We made tests with the latest CTranslate2 (2.0) release and found that translation speed on Geforce RTX 2080 is 25% faster than 3090 on single GPU. We loaded 14 language models (around 4.7Gb in memory ) in both GPU.
How is it can be ?
We tested “int8” models with “int8” and “float” parameters. With beam_size 1 and 2. Same results - 2080 is always faster 3090.
2080: Driver Version: 460.32.03 CUDA Version: 11.2
3090: Driver Version: 460.73.01 CUDA Version: 11.2
I suppose your translation server is splitting the input text. How does it batch the sentences? Or are you running the translation sentence by sentence?
Tokenizer divides text into 760 parts (sentences) and after that executes translate_batch method 12 times (we have limit 64 elements array per call to prevent out of memory error).

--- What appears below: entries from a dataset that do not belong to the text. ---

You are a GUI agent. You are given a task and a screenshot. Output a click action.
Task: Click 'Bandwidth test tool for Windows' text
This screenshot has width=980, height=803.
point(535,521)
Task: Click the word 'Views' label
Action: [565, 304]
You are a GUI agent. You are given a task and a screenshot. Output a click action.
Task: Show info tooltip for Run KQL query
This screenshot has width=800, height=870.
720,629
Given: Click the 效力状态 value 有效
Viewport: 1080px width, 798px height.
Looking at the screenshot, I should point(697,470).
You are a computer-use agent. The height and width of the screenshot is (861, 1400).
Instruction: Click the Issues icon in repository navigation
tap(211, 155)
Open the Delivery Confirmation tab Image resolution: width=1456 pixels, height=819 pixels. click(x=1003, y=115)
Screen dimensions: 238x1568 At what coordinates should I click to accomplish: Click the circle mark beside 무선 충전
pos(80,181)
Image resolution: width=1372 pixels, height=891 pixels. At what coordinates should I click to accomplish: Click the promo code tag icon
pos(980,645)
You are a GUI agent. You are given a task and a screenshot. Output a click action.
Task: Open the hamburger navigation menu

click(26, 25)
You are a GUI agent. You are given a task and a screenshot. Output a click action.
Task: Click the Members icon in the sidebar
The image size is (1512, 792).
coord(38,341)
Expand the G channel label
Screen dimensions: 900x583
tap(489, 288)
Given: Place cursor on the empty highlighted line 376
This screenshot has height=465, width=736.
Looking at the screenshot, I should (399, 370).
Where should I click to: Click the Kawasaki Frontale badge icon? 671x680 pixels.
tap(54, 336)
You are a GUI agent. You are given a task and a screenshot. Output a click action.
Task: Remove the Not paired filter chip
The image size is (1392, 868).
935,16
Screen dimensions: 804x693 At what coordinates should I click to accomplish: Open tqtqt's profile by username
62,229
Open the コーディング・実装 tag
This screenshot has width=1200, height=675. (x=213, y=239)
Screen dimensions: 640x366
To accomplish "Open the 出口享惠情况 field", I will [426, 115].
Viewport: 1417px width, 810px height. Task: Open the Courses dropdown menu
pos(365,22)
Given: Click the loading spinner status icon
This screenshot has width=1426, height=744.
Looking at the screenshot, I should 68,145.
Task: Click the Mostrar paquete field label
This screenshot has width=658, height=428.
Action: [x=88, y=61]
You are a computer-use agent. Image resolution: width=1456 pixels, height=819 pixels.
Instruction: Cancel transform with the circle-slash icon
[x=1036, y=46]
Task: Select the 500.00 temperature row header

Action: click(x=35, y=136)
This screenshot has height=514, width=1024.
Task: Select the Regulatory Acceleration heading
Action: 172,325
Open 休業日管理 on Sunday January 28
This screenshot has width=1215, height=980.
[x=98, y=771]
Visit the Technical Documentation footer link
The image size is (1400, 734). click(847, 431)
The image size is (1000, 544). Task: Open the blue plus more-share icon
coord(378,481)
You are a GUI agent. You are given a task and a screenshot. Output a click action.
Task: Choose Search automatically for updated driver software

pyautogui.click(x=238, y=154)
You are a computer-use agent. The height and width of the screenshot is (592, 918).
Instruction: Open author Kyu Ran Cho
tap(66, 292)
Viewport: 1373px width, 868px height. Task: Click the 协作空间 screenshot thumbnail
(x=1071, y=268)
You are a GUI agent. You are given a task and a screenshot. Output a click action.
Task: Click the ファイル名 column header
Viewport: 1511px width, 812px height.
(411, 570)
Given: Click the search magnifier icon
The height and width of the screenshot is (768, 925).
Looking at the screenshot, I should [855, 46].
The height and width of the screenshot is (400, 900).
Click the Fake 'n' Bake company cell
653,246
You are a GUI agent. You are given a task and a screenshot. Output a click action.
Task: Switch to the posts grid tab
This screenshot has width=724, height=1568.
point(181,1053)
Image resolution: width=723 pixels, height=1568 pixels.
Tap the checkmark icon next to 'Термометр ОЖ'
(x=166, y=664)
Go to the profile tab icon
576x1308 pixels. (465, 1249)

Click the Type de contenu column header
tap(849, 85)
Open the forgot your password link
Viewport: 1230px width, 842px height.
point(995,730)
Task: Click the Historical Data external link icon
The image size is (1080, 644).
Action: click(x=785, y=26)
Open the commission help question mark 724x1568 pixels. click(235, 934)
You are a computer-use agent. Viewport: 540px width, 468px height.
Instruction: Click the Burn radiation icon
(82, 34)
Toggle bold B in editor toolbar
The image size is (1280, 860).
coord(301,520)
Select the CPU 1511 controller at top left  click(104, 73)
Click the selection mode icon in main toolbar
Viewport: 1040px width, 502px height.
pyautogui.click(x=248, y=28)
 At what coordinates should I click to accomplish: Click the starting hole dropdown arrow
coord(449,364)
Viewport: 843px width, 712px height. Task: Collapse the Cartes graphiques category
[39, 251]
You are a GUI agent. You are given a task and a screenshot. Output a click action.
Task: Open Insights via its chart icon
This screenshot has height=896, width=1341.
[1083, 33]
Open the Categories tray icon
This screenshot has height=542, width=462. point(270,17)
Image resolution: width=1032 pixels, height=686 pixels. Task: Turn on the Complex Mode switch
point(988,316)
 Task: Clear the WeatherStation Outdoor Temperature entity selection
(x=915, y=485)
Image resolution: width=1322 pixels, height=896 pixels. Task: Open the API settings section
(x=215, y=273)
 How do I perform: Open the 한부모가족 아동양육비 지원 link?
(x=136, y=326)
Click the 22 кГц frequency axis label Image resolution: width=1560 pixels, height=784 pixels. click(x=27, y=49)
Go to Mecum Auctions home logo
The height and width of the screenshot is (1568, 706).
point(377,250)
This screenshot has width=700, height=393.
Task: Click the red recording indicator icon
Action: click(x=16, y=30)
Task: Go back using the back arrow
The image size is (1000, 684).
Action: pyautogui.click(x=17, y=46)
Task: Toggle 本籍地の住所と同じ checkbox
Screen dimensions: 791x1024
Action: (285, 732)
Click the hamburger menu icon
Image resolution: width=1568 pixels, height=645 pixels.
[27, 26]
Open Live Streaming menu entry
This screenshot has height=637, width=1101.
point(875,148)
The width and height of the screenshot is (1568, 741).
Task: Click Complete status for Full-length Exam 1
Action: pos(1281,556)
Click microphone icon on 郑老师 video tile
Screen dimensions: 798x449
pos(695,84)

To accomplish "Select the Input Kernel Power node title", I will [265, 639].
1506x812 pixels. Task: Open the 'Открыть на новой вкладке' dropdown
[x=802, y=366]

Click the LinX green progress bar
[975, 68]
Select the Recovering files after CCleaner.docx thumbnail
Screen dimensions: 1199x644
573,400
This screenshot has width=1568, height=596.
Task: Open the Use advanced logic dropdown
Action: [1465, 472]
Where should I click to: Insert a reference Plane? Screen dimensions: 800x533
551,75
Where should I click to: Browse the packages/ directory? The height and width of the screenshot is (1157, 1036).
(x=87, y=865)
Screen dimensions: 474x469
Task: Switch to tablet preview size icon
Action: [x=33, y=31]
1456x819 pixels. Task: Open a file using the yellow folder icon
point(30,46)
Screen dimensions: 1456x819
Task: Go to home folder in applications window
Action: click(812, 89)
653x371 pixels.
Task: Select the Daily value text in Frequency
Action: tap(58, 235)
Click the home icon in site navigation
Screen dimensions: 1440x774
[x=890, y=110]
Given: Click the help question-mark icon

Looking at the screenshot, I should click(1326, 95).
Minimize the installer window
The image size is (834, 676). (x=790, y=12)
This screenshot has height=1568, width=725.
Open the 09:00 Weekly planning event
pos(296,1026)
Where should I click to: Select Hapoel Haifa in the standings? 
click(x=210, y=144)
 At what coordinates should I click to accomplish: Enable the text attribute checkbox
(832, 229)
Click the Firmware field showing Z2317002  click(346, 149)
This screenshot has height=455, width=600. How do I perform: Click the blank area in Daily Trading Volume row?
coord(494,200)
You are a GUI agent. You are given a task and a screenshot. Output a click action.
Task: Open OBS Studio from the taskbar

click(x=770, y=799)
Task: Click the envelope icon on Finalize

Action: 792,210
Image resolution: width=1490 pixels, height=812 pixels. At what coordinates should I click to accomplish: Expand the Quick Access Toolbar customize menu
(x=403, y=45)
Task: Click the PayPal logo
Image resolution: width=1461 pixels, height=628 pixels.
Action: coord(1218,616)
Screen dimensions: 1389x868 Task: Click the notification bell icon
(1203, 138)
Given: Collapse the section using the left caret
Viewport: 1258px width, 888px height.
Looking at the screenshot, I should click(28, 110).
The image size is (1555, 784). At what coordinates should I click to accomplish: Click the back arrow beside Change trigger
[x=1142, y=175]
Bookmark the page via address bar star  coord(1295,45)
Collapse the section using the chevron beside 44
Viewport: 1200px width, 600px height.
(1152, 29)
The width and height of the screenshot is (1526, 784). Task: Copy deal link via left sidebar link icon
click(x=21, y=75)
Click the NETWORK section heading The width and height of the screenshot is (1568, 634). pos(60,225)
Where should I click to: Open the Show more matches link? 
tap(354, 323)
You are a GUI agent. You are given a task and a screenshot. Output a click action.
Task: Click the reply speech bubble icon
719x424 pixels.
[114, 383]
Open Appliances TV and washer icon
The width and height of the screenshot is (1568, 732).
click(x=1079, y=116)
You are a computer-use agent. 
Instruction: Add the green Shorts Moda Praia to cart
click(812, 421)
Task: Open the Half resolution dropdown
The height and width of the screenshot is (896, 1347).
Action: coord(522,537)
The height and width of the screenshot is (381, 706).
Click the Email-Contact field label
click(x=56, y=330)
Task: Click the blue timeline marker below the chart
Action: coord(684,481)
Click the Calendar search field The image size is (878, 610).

We tested “int8” models with “int8” and “float” parameters.
So you tried compute_type="int8" and compute_type="float", is that right? Did you also try with “float16”?
we have limit 64 elements array per call to prevent out of memory error
Note that the parameter max_batch_size can do that for you. You can pass all sentences to translate_batch and set max_batch_size to 64. This will improve performance as we do some reordering by length internally.
I definitely confirm this. We earlier tried to make an outside loop, and then when we passed all the sentences to translate_batch, the performance has dramatically improved.
According to the performance recommendations, you might also want to try batch_type="tokens". In this case, you can increase the max_batch_size.
Depending on your environment, this kind of setup allows applying some sort of caching. For example, if you are in a CAT tool, you might send multiple segments to translate as a batch while the translator works on the current segment.
I know that your API is completely the same; however, this does not mean the two machines handle everything in the same way. In order to be able to eliminate factors, I would first make a test for CTranslate with a very simple Python script (no API or Docker), and compare the performance between the two machines. I would also take into consideration other specifications of the machine, not only GPUs.
Finally, it is known for some recent types of GPUs to have mysterious issues due to lack of testing on these machine whether this is related to CUDA, deep learning frameworks, or other factors. See this post for example.